My program crashes when I run it in the visual profiler, if I create more than about 24 cuda streams. It works fine otherwise. The program has several host-side threads which are necessary for achieving the desired frame rate, even though I am expecting a big boost from the GPU.

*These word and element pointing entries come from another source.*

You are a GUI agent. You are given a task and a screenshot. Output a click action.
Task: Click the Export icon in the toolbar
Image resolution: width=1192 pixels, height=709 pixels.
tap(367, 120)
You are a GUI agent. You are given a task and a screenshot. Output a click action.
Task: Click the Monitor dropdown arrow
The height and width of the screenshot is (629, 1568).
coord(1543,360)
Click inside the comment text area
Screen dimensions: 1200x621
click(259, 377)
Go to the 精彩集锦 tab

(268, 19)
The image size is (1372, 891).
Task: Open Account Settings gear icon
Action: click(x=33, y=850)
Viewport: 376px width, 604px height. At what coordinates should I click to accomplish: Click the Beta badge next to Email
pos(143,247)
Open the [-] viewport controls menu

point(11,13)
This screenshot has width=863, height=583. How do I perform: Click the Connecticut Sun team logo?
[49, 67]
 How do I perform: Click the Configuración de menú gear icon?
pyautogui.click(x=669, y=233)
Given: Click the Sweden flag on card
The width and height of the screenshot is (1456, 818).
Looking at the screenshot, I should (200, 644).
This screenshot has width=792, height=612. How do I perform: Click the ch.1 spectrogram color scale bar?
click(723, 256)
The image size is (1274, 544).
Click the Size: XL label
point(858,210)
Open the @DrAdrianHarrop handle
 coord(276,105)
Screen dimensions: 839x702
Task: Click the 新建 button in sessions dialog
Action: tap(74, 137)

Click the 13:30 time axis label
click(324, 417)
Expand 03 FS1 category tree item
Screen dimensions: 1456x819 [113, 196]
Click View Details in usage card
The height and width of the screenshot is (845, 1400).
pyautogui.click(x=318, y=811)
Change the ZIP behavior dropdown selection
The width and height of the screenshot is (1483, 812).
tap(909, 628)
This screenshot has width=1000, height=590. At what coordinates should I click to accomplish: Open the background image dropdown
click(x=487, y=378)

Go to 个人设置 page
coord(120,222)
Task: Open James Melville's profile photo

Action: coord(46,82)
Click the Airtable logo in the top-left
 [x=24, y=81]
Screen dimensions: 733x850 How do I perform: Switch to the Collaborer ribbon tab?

The following code fragment is stripped down to illustrate the point. It just makes and destroys streams. Obviously, I would like to have useful code between the create and destroy, but just this code makes the program crash. Strangely, it crashes in seemingly unrelated parts of the code. Also strangely, it crashes only when I am running the visual profiler. The application is 32 bit; everything is CUDA 5.0. The OS is WIndows 7 SP1 with current updates. The driver is 9.18.13.1106
for( int ii=0; ii < 10; ++ii )
{
cudaError_t errCode = cudaSuccess;
errCode = cudaSetDevice( 0 );
if( errCode != cudaSuccess )
throw std::runtime_error( "could not cudaSetDevice" );
cudaStream_t gpuStream=0;
Trace( "creating cuda stream\n" );
errCode = cudaStreamCreate( & gpuStream );
if( errCode != cudaSuccess )
throw std::runtime_error( "could not cudaStreamCreate" );
if( gpuStream )
{
errCode = cudaStreamSynchronize( gpuStream );
if( errCode != cudaSuccess )
throw std::runtime_error( "could not cudaStreamSynchronize" );
errCode = cudaStreamDestroy( gpuStream );
if( errCode != cudaSuccess )
throw std::runtime_error( "could not cudaStreamDestroy" );
gpuStream = 0;
}
}
It gets into trouble some time after about 24 calls to cudaStreamCreate. This is true whether all the calls come from the main thread or whether I create several streams in each of 4 worker threads. The error codes are all OK.
What is wrong? I don’t see anything in the document that says I shouldn’t be able to do this?